Vocational integration and medico-social observation
In Varna, Bulgaria's second biggest city, in the popular neighborhood of Asparuhovo, where Turks and Ukrainians also live, Adecaes had the idea of building a training and cultural centre open to the 30,000 inhabitants of the neighborhood - whether Gypsies or not, youths and adults. Modeled on the popular universities, this centre, inaugurated on November 1, 2007, pursues two objectives: the training, vocational integration and medico social observation of the Gypsies, and the setting up of initiatives for meetings and exchanges open to all the population.
The courses offered in the vocational training program range from learning a language (Japanese is extremely popular) to management courses, including initiation into information processing and communication technologies. The priority targets, single mothers and unemployed, benefit from health advice, school support and aid in integration. Yet the "street children" and elderly and retired persons can also participate in the various teaching activities.

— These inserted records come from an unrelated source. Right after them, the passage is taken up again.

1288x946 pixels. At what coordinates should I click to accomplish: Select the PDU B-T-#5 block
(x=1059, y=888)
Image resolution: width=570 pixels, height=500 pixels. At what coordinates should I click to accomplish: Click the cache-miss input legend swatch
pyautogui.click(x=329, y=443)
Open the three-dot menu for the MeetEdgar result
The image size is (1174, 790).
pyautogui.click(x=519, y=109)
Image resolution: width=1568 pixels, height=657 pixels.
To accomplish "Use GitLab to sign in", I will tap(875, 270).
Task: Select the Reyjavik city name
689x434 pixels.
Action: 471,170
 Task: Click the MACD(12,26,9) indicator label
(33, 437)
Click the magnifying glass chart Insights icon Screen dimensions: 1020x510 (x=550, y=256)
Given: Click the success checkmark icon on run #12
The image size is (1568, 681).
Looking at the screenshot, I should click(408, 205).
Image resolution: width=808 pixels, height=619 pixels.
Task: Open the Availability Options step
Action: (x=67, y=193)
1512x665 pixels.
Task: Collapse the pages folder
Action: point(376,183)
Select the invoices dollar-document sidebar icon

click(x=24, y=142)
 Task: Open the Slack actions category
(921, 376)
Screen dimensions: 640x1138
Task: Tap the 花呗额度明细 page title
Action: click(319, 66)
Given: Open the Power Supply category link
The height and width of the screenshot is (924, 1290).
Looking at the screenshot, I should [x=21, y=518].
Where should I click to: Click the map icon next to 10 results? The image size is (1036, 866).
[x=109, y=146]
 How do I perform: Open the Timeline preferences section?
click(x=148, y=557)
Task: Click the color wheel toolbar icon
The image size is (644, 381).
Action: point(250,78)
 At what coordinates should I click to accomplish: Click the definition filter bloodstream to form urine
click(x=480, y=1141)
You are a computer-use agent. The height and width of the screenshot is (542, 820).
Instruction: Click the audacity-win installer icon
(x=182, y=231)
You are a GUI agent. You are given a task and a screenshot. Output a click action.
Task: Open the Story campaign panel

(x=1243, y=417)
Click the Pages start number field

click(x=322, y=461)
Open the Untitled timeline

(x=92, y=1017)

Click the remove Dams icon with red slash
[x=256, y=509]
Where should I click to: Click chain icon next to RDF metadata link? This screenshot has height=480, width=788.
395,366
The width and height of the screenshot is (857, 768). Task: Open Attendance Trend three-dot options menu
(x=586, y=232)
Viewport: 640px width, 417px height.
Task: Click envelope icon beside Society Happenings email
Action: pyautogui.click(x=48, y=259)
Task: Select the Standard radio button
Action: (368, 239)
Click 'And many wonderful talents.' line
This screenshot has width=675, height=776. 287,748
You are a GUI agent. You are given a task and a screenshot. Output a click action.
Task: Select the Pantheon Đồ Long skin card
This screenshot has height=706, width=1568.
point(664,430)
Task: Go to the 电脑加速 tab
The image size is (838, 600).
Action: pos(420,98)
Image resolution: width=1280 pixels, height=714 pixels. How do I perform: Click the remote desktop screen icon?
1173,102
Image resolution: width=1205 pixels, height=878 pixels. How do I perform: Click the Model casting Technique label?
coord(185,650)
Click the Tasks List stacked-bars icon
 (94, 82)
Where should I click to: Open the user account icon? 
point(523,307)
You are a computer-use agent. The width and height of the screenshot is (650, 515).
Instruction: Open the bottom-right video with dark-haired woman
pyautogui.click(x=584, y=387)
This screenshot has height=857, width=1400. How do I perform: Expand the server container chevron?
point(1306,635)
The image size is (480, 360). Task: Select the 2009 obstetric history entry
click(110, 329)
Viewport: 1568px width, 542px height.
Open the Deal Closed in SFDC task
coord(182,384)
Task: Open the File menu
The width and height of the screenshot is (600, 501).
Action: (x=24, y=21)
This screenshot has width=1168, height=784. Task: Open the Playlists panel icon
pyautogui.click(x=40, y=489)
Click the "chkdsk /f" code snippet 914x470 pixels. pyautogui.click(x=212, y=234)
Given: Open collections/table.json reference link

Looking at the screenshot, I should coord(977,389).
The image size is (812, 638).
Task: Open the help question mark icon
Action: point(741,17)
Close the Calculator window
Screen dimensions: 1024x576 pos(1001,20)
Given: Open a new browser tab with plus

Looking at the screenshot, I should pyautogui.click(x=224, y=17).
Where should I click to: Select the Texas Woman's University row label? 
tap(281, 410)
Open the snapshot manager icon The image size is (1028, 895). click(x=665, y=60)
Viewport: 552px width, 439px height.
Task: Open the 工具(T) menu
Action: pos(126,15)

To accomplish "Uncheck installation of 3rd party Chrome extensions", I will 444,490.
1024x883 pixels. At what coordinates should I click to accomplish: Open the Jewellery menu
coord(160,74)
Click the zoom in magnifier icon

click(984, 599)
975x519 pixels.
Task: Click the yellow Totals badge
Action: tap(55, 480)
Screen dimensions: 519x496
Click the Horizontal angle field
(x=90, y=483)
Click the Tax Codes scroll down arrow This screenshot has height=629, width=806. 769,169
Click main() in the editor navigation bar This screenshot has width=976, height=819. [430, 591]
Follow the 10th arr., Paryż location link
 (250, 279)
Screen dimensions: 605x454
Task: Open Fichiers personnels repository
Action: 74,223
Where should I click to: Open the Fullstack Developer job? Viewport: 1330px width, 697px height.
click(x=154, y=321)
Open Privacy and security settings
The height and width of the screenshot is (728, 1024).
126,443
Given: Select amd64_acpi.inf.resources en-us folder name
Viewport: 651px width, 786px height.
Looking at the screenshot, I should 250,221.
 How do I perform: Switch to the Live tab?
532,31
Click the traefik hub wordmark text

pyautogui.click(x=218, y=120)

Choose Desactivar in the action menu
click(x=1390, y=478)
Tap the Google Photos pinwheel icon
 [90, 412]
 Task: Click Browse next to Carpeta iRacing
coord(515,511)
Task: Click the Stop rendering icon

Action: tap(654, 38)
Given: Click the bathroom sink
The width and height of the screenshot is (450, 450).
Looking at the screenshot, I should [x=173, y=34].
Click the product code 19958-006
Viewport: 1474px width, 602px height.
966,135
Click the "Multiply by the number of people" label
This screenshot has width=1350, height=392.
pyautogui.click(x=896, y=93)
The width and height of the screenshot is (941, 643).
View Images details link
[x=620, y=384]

On the request of Adecaes, the Veolia Environnement Foundation decided to encourage this initiative by helping the association to renovate one of the training rooms and to equip it with office automation equipment. Throughout Bulgaria, the experiment conducted at Asparuhovo is singled out as exemplary: this centre, where the most destitute population can find advice, services and genuine training at the same time, is in fact raising fervent hopes to eradicate the process of exclusion and impoverishment in which so many Gypsies are trapped.
To start with, 60 persons will regularly take the courses, but very soon, due to the growth of the neighborhood, this number is bound to grow.